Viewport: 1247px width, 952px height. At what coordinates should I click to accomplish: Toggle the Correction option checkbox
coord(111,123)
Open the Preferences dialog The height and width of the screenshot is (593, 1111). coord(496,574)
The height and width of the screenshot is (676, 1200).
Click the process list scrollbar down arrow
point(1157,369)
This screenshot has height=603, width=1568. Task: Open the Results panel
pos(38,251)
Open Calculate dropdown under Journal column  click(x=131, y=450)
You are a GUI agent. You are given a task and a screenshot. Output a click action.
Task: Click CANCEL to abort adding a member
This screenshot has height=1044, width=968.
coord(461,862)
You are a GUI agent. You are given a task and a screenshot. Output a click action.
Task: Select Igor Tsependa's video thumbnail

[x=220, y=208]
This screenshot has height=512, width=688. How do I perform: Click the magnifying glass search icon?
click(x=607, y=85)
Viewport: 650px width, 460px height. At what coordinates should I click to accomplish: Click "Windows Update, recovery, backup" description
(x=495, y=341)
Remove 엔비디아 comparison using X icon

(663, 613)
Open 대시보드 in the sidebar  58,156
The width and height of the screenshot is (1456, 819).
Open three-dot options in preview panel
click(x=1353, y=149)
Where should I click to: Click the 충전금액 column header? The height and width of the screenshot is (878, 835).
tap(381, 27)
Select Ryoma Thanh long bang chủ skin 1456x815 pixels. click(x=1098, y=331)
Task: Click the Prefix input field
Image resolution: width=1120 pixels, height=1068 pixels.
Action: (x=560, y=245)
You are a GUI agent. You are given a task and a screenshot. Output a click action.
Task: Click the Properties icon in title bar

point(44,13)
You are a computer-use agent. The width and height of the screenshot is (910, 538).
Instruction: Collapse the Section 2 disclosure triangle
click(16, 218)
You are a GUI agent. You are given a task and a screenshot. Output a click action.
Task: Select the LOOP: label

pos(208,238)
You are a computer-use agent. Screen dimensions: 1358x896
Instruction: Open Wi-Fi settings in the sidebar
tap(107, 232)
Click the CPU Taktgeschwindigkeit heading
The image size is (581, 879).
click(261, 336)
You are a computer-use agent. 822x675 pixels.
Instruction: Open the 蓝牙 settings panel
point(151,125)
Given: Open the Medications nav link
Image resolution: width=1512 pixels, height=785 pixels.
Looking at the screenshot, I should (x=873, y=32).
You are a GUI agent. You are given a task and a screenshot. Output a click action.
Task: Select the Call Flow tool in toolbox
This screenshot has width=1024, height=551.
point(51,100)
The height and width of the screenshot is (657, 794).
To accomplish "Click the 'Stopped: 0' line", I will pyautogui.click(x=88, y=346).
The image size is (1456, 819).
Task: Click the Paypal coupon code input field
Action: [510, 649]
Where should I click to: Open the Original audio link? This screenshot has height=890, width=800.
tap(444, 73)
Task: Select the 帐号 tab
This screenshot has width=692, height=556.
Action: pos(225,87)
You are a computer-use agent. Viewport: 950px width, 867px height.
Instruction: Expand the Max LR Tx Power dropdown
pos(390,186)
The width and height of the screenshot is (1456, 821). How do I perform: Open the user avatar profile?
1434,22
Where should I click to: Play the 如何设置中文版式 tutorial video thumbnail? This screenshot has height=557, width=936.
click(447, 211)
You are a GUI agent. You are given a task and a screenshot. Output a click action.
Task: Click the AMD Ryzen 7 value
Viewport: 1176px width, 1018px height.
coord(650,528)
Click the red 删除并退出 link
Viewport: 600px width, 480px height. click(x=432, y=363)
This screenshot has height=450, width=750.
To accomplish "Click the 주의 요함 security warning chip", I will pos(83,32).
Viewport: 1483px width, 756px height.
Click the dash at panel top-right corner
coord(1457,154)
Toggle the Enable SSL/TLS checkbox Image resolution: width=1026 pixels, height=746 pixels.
════════════════
● **Your task**:
Please echo every one of the entries above word for word, keeping each line as it stands.

● **Answer below**:
Viewport: 1247px width, 952px height. At what coordinates should I click to accomplish: Toggle the Correction option checkbox
coord(111,123)
Open the Preferences dialog The height and width of the screenshot is (593, 1111). coord(496,574)
The height and width of the screenshot is (676, 1200).
Click the process list scrollbar down arrow
point(1157,369)
This screenshot has height=603, width=1568. Task: Open the Results panel
pos(38,251)
Open Calculate dropdown under Journal column  click(x=131, y=450)
You are a GUI agent. You are given a task and a screenshot. Output a click action.
Task: Click CANCEL to abort adding a member
This screenshot has height=1044, width=968.
coord(461,862)
You are a GUI agent. You are given a task and a screenshot. Output a click action.
Task: Select Igor Tsependa's video thumbnail

[x=220, y=208]
This screenshot has height=512, width=688. How do I perform: Click the magnifying glass search icon?
click(x=607, y=85)
Viewport: 650px width, 460px height. At what coordinates should I click to accomplish: Click "Windows Update, recovery, backup" description
(x=495, y=341)
Remove 엔비디아 comparison using X icon

(663, 613)
Open 대시보드 in the sidebar  58,156
The width and height of the screenshot is (1456, 819).
Open three-dot options in preview panel
click(x=1353, y=149)
Where should I click to: Click the 충전금액 column header? The height and width of the screenshot is (878, 835).
tap(381, 27)
Select Ryoma Thanh long bang chủ skin 1456x815 pixels. click(x=1098, y=331)
Task: Click the Prefix input field
Image resolution: width=1120 pixels, height=1068 pixels.
Action: (x=560, y=245)
You are a GUI agent. You are given a task and a screenshot. Output a click action.
Task: Click the Properties icon in title bar

point(44,13)
You are a computer-use agent. The width and height of the screenshot is (910, 538).
Instruction: Collapse the Section 2 disclosure triangle
click(16, 218)
You are a GUI agent. You are given a task and a screenshot. Output a click action.
Task: Select the LOOP: label

pos(208,238)
You are a computer-use agent. Screen dimensions: 1358x896
Instruction: Open Wi-Fi settings in the sidebar
tap(107, 232)
Click the CPU Taktgeschwindigkeit heading
The image size is (581, 879).
click(261, 336)
You are a computer-use agent. 822x675 pixels.
Instruction: Open the 蓝牙 settings panel
point(151,125)
Given: Open the Medications nav link
Image resolution: width=1512 pixels, height=785 pixels.
Looking at the screenshot, I should (x=873, y=32).
You are a GUI agent. You are given a task and a screenshot. Output a click action.
Task: Select the Call Flow tool in toolbox
This screenshot has width=1024, height=551.
point(51,100)
The height and width of the screenshot is (657, 794).
To accomplish "Click the 'Stopped: 0' line", I will pyautogui.click(x=88, y=346).
The image size is (1456, 819).
Task: Click the Paypal coupon code input field
Action: [510, 649]
Where should I click to: Open the Original audio link? This screenshot has height=890, width=800.
tap(444, 73)
Task: Select the 帐号 tab
This screenshot has width=692, height=556.
Action: pos(225,87)
You are a computer-use agent. Viewport: 950px width, 867px height.
Instruction: Expand the Max LR Tx Power dropdown
pos(390,186)
The width and height of the screenshot is (1456, 821). How do I perform: Open the user avatar profile?
1434,22
Where should I click to: Play the 如何设置中文版式 tutorial video thumbnail? This screenshot has height=557, width=936.
click(447, 211)
You are a GUI agent. You are given a task and a screenshot. Output a click action.
Task: Click the AMD Ryzen 7 value
Viewport: 1176px width, 1018px height.
coord(650,528)
Click the red 删除并退出 link
Viewport: 600px width, 480px height. click(x=432, y=363)
This screenshot has height=450, width=750.
To accomplish "Click the 주의 요함 security warning chip", I will pos(83,32).
Viewport: 1483px width, 756px height.
Click the dash at panel top-right corner
coord(1457,154)
Toggle the Enable SSL/TLS checkbox Image resolution: width=1026 pixels, height=746 pixels.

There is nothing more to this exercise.